Aku pun segera pergi keluar. Aku sebenarnya tidak tahu dengan apa yang terjadi, kalau aku tangkap dari perbincangan mereka saat ini Yakuza Himawari sudah hampir menguasai wilayah selatan. Aku juga tidak mengerti kenapa mereka saling memperebutkan kekuasaan, untuk apa sebenarnya? Padahal yang aku tahu kedua Yakuza ini sudah sangat kaya raya dan harta meraka tidak akan habis sampai 7 turunan.
Aku menatap jam di tanganku sudah pukul tiga sore. Ini saat nya aku latihan dengan Paman Yan. Aku pun melangkah cepat menuju halaman belakang. Sudah tiga hari ini pula waktu latihanku bersama Paman Yan selalu diperpanjang.
Paman Yan adalah adik dari Paman Takeshi, Paman Yan juga yang selama ini mengajariku mengendalikan elemen api. Dan saat ini aku harus bisa berkonsentrasi agar bisa membakar kayu-kayu yang berjarak lima meter dariku.
“Konsentrasi Alice” titah paman Yan.
Aku berkonsentrasi menatap tumpukkan kayu-kayu di depanku. Aku pun mulai mengangkat tangan kananku dan menggerakannya membuat sebuah lingkaran kecil. Lalu dengan bantuan udara dan tenaga dalamku aku menjentikkan jari mengarah kepada kayu-kayu itu.
Cash
Sebuah bola api yang sangat kecil melaju pesat mengenai kayu-kayu itu.
“Alice api yang kamu ciptakan hanya bisa untuk membakar lilin bukan kayu” ucap Paman Yan dengan tegas.

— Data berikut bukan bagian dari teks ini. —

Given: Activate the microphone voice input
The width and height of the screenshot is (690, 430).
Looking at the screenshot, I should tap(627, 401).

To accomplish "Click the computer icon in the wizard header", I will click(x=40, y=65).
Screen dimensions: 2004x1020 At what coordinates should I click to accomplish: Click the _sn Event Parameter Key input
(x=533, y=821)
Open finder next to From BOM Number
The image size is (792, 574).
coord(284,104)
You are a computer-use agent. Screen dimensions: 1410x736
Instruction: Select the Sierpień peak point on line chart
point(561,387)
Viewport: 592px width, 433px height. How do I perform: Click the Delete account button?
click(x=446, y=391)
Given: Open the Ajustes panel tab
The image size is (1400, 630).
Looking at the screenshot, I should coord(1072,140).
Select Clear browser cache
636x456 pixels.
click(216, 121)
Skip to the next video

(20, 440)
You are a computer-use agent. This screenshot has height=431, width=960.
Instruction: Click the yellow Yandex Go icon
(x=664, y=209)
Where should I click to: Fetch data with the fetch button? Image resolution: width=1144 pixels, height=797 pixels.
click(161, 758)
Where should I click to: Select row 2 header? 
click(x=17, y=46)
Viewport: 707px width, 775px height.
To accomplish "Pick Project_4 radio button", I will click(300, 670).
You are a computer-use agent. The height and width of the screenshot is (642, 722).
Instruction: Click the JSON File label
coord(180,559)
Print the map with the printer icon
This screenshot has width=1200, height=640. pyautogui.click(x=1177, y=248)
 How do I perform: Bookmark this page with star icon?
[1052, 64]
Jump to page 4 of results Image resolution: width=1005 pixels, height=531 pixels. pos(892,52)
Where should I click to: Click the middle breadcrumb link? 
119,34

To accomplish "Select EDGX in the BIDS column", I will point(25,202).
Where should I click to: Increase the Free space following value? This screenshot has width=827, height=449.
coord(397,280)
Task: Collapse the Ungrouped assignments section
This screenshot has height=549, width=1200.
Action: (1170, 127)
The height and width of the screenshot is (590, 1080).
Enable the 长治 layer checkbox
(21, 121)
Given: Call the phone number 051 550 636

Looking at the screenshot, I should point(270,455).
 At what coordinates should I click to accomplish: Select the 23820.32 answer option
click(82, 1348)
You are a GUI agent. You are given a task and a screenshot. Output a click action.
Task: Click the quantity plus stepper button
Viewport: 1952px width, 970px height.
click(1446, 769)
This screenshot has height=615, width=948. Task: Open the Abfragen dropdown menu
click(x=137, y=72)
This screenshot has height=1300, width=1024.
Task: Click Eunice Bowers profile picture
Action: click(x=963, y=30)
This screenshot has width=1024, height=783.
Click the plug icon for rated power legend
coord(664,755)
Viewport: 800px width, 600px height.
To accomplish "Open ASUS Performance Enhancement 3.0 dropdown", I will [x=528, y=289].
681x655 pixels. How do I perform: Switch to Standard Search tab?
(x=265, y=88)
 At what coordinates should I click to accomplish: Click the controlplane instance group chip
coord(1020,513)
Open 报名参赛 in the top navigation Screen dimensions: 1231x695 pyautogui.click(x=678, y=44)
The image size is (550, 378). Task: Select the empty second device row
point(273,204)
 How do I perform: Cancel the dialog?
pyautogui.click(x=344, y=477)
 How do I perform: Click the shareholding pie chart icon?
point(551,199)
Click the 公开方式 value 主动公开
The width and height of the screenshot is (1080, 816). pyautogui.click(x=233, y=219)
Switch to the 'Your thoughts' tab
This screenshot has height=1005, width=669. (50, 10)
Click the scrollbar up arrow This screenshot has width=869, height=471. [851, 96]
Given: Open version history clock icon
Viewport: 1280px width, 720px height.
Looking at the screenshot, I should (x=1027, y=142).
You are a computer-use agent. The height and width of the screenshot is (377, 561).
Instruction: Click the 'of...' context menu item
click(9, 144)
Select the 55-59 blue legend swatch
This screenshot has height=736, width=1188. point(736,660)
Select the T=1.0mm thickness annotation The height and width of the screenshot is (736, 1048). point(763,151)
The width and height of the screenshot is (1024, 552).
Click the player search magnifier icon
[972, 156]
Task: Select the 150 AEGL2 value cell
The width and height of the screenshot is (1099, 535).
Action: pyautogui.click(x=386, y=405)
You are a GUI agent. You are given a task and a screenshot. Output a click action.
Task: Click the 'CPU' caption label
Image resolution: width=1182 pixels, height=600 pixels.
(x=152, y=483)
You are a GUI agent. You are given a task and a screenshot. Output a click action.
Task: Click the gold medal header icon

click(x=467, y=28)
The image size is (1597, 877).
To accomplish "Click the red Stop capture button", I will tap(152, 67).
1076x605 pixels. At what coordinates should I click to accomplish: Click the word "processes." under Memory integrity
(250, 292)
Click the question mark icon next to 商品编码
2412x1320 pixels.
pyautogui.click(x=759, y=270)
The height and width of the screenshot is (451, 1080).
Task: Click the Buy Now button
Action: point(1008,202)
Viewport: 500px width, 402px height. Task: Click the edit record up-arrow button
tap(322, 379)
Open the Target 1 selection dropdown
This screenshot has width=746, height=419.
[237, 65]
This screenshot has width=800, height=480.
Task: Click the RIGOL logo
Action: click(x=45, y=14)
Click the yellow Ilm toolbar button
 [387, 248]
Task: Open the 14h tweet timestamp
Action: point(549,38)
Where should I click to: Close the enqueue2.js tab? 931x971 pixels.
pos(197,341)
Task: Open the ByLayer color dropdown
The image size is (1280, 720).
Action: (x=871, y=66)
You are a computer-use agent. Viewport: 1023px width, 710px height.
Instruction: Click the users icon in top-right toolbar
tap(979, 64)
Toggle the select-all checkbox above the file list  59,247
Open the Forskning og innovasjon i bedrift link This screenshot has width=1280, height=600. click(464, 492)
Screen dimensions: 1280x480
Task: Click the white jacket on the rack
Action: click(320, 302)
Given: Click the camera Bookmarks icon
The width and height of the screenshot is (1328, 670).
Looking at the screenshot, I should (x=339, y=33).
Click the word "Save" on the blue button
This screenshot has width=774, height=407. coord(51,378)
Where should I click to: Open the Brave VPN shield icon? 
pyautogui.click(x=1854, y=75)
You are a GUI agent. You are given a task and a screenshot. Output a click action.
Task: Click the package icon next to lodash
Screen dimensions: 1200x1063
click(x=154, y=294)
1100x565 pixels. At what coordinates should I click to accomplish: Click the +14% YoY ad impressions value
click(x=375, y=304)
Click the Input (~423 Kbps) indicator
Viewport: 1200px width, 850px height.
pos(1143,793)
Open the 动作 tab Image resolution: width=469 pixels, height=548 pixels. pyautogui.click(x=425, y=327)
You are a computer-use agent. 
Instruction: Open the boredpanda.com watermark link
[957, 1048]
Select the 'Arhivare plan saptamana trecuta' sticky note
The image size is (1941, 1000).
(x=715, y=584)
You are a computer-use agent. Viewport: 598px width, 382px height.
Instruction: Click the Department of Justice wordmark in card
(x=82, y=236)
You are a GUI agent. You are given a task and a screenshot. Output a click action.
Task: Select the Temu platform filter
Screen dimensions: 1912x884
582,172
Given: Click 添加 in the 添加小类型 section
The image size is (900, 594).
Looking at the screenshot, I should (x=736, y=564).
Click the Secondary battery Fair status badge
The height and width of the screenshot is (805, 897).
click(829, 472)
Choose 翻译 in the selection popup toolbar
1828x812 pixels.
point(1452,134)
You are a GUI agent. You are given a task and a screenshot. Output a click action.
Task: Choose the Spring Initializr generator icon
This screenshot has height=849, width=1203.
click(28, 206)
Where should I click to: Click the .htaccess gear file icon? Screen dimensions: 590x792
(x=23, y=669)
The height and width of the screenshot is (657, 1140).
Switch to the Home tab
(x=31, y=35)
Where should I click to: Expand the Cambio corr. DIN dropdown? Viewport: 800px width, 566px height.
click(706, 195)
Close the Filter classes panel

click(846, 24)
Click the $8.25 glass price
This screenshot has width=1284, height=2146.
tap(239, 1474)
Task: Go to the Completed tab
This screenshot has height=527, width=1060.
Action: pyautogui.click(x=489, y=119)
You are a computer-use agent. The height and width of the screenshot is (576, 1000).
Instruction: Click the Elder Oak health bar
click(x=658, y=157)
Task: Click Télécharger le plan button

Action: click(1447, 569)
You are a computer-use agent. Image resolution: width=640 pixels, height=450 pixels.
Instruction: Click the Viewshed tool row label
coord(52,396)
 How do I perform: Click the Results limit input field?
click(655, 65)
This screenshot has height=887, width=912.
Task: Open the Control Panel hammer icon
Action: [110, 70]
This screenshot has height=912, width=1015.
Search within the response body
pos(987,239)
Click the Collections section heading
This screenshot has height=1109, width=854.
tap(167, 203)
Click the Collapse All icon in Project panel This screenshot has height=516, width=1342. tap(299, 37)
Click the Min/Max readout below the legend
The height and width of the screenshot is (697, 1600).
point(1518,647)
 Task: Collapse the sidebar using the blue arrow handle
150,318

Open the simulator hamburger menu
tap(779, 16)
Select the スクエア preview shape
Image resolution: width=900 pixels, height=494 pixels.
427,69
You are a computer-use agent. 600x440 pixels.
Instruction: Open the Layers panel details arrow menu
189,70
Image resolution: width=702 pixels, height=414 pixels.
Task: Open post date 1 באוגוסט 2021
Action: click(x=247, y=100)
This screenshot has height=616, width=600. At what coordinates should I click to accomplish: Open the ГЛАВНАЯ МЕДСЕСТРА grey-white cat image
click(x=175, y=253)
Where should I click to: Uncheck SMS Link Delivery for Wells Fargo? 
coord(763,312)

“Aku akan mencobanya lagi Paman” ucapku hampir putus asa.
“Konsentrasi, itu adalah kuncinya” intruksi Paman Yan.
Aku pun memulai untuk kesekian kalinya gerakan yang sama. Aku fokus dan berkonsentrasi, tetapi tetap saja api yang aku keluarkan hanya sebesar api pada lilin. Sudah dua jam aku berlatih dan hasilnya masih tetap sama.
“Sampai disini dulu latihan kita. Coba berkonsentrasilah jangan memikirkan yang macam-macam” ucap Paman Yan.
“Baik Paman” jawabku.
Setalah Paman pergi, aku mengambil handuk dan mengelap keringat diwajahku. Lalu aku duduk di bangku kayu yang ada di pinggir lapangan dan memejamkan mataku sebentar.
“Ada apa Alice, tiga hari ini latihanmu sedang tidak bagus seperti biasanya?”.